> _Source information_
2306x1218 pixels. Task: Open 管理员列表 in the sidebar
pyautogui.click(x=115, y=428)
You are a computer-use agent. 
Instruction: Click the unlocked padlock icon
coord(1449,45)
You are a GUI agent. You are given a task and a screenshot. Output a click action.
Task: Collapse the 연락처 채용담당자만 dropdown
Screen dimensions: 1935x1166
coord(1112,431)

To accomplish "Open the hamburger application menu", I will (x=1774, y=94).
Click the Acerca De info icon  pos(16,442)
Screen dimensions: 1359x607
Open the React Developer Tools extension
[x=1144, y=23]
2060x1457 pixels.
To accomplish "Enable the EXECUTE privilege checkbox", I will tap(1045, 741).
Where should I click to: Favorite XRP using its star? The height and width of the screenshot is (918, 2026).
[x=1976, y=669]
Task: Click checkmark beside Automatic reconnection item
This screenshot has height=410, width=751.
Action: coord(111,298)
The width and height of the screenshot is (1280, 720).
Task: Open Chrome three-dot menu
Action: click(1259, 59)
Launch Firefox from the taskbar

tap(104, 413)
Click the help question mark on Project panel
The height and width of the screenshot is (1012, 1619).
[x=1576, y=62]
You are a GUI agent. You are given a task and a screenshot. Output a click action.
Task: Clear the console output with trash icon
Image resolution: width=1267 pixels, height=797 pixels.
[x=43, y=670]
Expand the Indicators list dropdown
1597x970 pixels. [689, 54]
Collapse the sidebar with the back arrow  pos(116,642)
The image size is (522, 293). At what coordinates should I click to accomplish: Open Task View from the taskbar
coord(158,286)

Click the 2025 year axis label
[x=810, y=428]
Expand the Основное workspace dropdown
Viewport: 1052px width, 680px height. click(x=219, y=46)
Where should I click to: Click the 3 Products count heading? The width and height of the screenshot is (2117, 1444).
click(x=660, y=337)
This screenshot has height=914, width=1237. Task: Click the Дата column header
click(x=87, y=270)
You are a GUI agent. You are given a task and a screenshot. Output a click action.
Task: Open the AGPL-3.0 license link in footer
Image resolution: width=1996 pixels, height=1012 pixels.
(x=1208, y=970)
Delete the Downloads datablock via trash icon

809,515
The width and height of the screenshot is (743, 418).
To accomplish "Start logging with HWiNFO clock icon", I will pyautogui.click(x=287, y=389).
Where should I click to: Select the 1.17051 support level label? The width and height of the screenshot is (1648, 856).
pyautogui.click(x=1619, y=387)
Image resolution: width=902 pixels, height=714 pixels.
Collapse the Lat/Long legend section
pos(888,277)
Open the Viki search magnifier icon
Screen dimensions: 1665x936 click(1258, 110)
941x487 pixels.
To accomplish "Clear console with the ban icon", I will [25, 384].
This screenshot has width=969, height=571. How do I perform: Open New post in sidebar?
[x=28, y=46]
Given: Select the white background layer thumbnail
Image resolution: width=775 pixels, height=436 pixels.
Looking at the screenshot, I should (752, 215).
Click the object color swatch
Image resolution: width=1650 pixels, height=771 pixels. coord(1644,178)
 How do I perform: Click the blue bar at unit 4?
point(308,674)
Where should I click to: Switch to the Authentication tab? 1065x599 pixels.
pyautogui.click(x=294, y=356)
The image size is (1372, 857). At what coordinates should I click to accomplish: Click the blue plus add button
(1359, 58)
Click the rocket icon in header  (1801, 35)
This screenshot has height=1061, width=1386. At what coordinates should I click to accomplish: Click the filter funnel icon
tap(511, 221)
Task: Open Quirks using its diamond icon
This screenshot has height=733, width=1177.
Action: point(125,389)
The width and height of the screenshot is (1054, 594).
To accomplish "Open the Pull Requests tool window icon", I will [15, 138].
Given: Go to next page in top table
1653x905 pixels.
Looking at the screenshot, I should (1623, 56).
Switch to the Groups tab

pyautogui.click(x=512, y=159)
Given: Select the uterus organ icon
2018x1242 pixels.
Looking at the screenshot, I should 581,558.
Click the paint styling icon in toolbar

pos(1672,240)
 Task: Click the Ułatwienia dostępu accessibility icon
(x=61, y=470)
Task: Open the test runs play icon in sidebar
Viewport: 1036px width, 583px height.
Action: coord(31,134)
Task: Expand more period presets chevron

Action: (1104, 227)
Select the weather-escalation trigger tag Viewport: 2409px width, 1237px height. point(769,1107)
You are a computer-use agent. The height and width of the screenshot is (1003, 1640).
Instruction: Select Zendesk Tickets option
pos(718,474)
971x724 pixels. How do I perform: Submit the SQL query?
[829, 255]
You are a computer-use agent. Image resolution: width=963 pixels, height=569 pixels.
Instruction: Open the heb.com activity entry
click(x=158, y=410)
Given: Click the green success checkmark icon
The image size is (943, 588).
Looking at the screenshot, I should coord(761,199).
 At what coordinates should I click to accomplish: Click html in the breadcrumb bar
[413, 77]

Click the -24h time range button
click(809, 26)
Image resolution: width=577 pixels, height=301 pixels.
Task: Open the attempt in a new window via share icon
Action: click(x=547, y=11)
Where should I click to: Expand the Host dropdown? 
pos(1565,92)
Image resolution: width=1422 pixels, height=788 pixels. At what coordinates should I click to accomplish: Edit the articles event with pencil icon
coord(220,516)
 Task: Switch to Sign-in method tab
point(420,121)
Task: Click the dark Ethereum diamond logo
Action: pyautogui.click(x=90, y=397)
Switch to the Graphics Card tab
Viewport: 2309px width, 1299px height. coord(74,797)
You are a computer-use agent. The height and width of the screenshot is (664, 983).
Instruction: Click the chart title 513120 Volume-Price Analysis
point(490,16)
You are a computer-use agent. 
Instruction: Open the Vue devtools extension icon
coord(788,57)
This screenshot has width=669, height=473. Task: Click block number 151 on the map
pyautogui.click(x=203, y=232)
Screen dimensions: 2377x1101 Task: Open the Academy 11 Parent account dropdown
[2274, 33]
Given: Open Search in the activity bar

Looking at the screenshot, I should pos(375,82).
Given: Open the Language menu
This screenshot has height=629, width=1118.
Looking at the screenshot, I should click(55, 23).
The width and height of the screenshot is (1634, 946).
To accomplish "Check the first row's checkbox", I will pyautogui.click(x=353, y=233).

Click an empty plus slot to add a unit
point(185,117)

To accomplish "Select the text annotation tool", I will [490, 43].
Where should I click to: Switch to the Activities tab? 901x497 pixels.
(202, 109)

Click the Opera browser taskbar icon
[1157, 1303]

> _Exercise description_
All lines in the listing above should be written out again exactly.

> _The completed task_
2306x1218 pixels. Task: Open 管理员列表 in the sidebar
pyautogui.click(x=115, y=428)
You are a computer-use agent. 
Instruction: Click the unlocked padlock icon
coord(1449,45)
You are a GUI agent. You are given a task and a screenshot. Output a click action.
Task: Collapse the 연락처 채용담당자만 dropdown
Screen dimensions: 1935x1166
coord(1112,431)

To accomplish "Open the hamburger application menu", I will (x=1774, y=94).
Click the Acerca De info icon  pos(16,442)
Screen dimensions: 1359x607
Open the React Developer Tools extension
[x=1144, y=23]
2060x1457 pixels.
To accomplish "Enable the EXECUTE privilege checkbox", I will tap(1045, 741).
Where should I click to: Favorite XRP using its star? The height and width of the screenshot is (918, 2026).
[x=1976, y=669]
Task: Click checkmark beside Automatic reconnection item
This screenshot has height=410, width=751.
Action: coord(111,298)
The width and height of the screenshot is (1280, 720).
Task: Open Chrome three-dot menu
Action: click(1259, 59)
Launch Firefox from the taskbar

tap(104, 413)
Click the help question mark on Project panel
The height and width of the screenshot is (1012, 1619).
[x=1576, y=62]
You are a GUI agent. You are given a task and a screenshot. Output a click action.
Task: Clear the console output with trash icon
Image resolution: width=1267 pixels, height=797 pixels.
[x=43, y=670]
Expand the Indicators list dropdown
1597x970 pixels. [689, 54]
Collapse the sidebar with the back arrow  pos(116,642)
The image size is (522, 293). At what coordinates should I click to accomplish: Open Task View from the taskbar
coord(158,286)

Click the 2025 year axis label
[x=810, y=428]
Expand the Основное workspace dropdown
Viewport: 1052px width, 680px height. click(x=219, y=46)
Where should I click to: Click the 3 Products count heading? The width and height of the screenshot is (2117, 1444).
click(x=660, y=337)
This screenshot has height=914, width=1237. Task: Click the Дата column header
click(x=87, y=270)
You are a GUI agent. You are given a task and a screenshot. Output a click action.
Task: Open the AGPL-3.0 license link in footer
Image resolution: width=1996 pixels, height=1012 pixels.
(x=1208, y=970)
Delete the Downloads datablock via trash icon

809,515
The width and height of the screenshot is (743, 418).
To accomplish "Start logging with HWiNFO clock icon", I will pyautogui.click(x=287, y=389).
Where should I click to: Select the 1.17051 support level label? The width and height of the screenshot is (1648, 856).
pyautogui.click(x=1619, y=387)
Image resolution: width=902 pixels, height=714 pixels.
Collapse the Lat/Long legend section
pos(888,277)
Open the Viki search magnifier icon
Screen dimensions: 1665x936 click(1258, 110)
941x487 pixels.
To accomplish "Clear console with the ban icon", I will [25, 384].
This screenshot has width=969, height=571. How do I perform: Open New post in sidebar?
[x=28, y=46]
Given: Select the white background layer thumbnail
Image resolution: width=775 pixels, height=436 pixels.
Looking at the screenshot, I should (752, 215).
Click the object color swatch
Image resolution: width=1650 pixels, height=771 pixels. coord(1644,178)
 How do I perform: Click the blue bar at unit 4?
point(308,674)
Where should I click to: Switch to the Authentication tab? 1065x599 pixels.
pyautogui.click(x=294, y=356)
The image size is (1372, 857). At what coordinates should I click to accomplish: Click the blue plus add button
(1359, 58)
Click the rocket icon in header  (1801, 35)
This screenshot has height=1061, width=1386. At what coordinates should I click to accomplish: Click the filter funnel icon
tap(511, 221)
Task: Open Quirks using its diamond icon
This screenshot has height=733, width=1177.
Action: point(125,389)
The width and height of the screenshot is (1054, 594).
To accomplish "Open the Pull Requests tool window icon", I will [15, 138].
Given: Go to next page in top table
1653x905 pixels.
Looking at the screenshot, I should (1623, 56).
Switch to the Groups tab

pyautogui.click(x=512, y=159)
Given: Select the uterus organ icon
2018x1242 pixels.
Looking at the screenshot, I should 581,558.
Click the paint styling icon in toolbar

pos(1672,240)
 Task: Click the Ułatwienia dostępu accessibility icon
(x=61, y=470)
Task: Open the test runs play icon in sidebar
Viewport: 1036px width, 583px height.
Action: coord(31,134)
Task: Expand more period presets chevron

Action: (1104, 227)
Select the weather-escalation trigger tag Viewport: 2409px width, 1237px height. point(769,1107)
You are a computer-use agent. The height and width of the screenshot is (1003, 1640).
Instruction: Select Zendesk Tickets option
pos(718,474)
971x724 pixels. How do I perform: Submit the SQL query?
[829, 255]
You are a computer-use agent. Image resolution: width=963 pixels, height=569 pixels.
Instruction: Open the heb.com activity entry
click(x=158, y=410)
Given: Click the green success checkmark icon
The image size is (943, 588).
Looking at the screenshot, I should coord(761,199).
 At what coordinates should I click to accomplish: Click html in the breadcrumb bar
[413, 77]

Click the -24h time range button
click(809, 26)
Image resolution: width=577 pixels, height=301 pixels.
Task: Open the attempt in a new window via share icon
Action: click(x=547, y=11)
Where should I click to: Expand the Host dropdown? 
pos(1565,92)
Image resolution: width=1422 pixels, height=788 pixels. At what coordinates should I click to accomplish: Edit the articles event with pencil icon
coord(220,516)
 Task: Switch to Sign-in method tab
point(420,121)
Task: Click the dark Ethereum diamond logo
Action: pyautogui.click(x=90, y=397)
Switch to the Graphics Card tab
Viewport: 2309px width, 1299px height. coord(74,797)
You are a computer-use agent. The height and width of the screenshot is (664, 983).
Instruction: Click the chart title 513120 Volume-Price Analysis
point(490,16)
You are a computer-use agent. 
Instruction: Open the Vue devtools extension icon
coord(788,57)
This screenshot has width=669, height=473. Task: Click block number 151 on the map
pyautogui.click(x=203, y=232)
Screen dimensions: 2377x1101 Task: Open the Academy 11 Parent account dropdown
[2274, 33]
Given: Open Search in the activity bar

Looking at the screenshot, I should pos(375,82).
Given: Open the Language menu
This screenshot has height=629, width=1118.
Looking at the screenshot, I should click(55, 23).
The width and height of the screenshot is (1634, 946).
To accomplish "Check the first row's checkbox", I will pyautogui.click(x=353, y=233).

Click an empty plus slot to add a unit
point(185,117)

To accomplish "Select the text annotation tool", I will [490, 43].
Where should I click to: Switch to the Activities tab? 901x497 pixels.
(202, 109)

Click the Opera browser taskbar icon
[1157, 1303]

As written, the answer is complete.